By Andrea Warner
4 stars (out of 5)
This, the newest work of art from co-director Danny Boyle (Trainspotting, 28 Days Later), is a modern-day fairytale rooted in the vibrant, seemingly mythical world of India. More Grimm Brothers than Mother Goose, Slumdog Millionaire takes traditional fairytale elements (evil people pretending to be nice? Check. Star-crossed romance? Absolutely. Plucky hero? You bet) and creates a compelling human drama that delights and horrifies with equal aplomb.
The slumdog millionaire of the title is Jamal Malik (the wonderful Dev Patel), a chai-tea runner in a call centre (read: lower-caste) and a contestant on the Hindi version of Who Wants to Be a Millionaire? With each question he’s asked on the show, Jamal’s story unravels — small vignettes in a troubled life that magically supply the answers he needs to get one step closer to winning millions of rupees, and, hopefully, the heart of Latika (Freida Pinto), his childhood friend and a loyal Millionaire viewer.
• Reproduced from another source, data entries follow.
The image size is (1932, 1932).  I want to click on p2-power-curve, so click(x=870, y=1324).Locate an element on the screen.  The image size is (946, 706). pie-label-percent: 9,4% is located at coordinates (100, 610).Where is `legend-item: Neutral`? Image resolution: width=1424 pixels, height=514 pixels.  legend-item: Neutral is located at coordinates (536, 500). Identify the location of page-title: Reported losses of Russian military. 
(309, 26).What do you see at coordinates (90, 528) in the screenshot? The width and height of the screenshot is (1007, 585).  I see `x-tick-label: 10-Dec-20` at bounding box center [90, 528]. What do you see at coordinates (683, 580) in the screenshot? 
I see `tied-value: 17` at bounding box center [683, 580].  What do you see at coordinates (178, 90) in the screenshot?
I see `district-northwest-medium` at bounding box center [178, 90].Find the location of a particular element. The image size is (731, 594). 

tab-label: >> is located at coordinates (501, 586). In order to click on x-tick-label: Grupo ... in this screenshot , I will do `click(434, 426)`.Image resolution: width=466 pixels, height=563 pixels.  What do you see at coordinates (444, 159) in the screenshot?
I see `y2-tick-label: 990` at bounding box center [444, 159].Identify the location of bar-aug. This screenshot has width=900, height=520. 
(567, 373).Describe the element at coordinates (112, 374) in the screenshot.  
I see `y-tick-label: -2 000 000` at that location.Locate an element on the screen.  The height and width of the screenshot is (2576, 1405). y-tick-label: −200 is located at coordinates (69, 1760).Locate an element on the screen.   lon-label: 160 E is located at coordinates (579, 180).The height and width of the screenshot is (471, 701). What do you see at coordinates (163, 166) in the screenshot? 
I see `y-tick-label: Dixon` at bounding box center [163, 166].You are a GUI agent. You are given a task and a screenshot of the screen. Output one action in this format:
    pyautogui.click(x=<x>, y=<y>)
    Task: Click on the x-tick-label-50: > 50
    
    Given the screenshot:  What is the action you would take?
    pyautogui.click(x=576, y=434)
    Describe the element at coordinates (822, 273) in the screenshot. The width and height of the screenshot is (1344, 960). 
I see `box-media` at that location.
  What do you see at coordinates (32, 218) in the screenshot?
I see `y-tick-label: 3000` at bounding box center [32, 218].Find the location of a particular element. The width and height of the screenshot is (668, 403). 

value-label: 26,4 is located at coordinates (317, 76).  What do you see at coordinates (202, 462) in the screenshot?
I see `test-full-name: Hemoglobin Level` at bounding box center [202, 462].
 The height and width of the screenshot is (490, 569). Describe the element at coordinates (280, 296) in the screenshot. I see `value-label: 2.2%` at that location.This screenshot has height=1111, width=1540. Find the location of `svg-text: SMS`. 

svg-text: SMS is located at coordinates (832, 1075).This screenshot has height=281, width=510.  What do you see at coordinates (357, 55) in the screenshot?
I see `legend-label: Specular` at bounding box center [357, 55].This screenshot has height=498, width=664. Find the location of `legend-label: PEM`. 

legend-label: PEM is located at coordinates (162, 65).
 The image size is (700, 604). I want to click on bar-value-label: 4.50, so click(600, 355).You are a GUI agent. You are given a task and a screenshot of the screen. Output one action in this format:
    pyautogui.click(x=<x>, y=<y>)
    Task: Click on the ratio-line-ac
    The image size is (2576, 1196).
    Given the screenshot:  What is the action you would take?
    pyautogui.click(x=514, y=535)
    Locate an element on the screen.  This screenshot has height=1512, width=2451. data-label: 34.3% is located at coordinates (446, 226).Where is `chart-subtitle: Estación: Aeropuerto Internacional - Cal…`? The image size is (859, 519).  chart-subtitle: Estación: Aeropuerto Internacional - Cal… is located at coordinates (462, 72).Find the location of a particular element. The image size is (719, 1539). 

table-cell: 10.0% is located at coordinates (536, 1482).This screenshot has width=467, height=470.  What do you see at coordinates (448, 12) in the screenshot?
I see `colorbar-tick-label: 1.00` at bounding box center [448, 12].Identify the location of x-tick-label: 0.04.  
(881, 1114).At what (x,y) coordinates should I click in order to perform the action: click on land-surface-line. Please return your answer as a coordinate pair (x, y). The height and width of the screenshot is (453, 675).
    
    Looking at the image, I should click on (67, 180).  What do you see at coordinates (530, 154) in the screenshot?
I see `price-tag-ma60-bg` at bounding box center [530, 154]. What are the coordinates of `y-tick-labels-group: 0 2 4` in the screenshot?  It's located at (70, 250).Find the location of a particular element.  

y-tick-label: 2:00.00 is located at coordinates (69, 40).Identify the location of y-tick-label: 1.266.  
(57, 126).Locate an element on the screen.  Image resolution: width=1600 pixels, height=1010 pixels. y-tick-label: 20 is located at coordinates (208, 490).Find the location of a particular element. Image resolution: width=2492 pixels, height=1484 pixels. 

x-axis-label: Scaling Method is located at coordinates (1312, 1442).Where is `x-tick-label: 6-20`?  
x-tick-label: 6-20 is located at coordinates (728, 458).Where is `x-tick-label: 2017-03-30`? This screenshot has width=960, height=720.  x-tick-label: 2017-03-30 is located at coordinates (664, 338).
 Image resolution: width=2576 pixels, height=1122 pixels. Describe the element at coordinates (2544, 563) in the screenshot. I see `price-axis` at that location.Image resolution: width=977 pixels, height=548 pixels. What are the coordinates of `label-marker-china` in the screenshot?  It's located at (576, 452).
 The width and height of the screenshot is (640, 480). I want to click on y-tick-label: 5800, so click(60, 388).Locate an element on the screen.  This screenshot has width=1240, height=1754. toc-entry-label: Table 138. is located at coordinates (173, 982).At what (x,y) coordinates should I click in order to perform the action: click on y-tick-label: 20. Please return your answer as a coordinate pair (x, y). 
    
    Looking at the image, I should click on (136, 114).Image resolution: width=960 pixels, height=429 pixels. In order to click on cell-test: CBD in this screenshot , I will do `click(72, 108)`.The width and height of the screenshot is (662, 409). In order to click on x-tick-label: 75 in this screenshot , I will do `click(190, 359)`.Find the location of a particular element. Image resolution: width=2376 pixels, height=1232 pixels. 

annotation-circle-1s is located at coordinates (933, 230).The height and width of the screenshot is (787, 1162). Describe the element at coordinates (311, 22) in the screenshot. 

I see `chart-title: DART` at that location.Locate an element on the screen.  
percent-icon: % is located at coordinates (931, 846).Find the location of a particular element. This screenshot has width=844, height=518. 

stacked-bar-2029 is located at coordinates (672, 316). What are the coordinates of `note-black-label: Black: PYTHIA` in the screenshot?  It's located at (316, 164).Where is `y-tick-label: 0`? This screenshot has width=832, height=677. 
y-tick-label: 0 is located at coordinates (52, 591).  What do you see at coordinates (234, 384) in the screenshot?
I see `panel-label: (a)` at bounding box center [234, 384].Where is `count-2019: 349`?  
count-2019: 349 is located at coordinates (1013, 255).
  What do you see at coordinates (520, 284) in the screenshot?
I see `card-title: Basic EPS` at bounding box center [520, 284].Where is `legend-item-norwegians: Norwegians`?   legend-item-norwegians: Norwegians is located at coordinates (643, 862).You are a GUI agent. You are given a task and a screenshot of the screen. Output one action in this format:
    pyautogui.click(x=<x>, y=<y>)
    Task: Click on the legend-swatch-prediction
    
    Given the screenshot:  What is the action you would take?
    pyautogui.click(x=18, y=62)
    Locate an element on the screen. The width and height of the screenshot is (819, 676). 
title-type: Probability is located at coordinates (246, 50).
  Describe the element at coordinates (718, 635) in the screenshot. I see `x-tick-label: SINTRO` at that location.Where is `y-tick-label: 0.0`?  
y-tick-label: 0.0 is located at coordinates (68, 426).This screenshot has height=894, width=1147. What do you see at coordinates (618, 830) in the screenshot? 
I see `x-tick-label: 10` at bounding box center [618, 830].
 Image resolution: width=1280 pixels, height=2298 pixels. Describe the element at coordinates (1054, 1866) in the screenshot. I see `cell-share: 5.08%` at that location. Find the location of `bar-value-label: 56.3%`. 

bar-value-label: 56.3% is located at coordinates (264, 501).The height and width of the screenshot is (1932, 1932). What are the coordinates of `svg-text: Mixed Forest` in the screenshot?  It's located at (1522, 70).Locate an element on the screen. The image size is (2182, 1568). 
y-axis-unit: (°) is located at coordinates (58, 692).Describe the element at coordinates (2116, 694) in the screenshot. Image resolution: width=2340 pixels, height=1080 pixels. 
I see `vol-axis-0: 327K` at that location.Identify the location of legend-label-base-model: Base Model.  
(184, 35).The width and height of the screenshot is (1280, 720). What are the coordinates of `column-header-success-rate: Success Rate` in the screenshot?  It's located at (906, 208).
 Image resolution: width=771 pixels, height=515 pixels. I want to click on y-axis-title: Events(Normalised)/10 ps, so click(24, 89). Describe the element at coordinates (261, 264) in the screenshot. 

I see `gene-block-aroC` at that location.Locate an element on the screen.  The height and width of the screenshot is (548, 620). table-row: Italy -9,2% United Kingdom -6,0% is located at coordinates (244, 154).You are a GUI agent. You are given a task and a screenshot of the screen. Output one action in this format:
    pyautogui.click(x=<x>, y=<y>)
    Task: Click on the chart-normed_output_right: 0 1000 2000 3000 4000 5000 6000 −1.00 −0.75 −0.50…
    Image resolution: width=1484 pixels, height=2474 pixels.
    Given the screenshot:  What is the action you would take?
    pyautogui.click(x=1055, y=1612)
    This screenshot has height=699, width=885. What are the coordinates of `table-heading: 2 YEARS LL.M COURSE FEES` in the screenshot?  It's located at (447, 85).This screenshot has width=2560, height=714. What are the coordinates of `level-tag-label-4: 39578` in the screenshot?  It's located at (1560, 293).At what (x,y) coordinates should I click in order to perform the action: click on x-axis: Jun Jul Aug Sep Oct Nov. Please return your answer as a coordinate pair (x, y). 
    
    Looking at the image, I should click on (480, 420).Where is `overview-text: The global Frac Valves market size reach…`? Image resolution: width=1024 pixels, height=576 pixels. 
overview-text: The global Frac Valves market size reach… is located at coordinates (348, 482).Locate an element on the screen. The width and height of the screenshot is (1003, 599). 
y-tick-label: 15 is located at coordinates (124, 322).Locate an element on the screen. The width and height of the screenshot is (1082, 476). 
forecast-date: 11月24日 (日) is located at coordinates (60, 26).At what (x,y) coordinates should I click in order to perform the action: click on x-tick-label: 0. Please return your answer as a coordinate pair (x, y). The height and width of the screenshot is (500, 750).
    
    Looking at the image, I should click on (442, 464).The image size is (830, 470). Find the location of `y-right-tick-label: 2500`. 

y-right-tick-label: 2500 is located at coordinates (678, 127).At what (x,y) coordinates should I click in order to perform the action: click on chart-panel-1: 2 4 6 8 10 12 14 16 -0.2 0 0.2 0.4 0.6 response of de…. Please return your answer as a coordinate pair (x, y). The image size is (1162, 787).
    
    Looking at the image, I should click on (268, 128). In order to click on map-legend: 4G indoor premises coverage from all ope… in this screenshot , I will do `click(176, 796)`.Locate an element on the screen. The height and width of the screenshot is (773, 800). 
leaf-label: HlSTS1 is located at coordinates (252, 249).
The film relies heavily on the laziest of story-telling devices: the flashback. And yet, Boyle handles them with such precision, they positively vibrate with energy and purpose. Those flashbacks mostly detail how Jamal and his older brother, the troubled Salim, survive as kids growing up on their own. The circumstances of their adventures are almost always awful, yet the film never loses its sense of humour, nor does it lose sight of the scrappy independence of youth as the boys sneak, steal and swindle a path across India.
Easily one of the best films of the year, Slumdog’s only significant misstep is the rather sudden and extreme rift between the brothers. It’s a plot point that’s hinted at, but arrives so suddenly and so inexplicably, it becomes a jarring — albeit momentary — breakdown in an otherwise brilliant spell.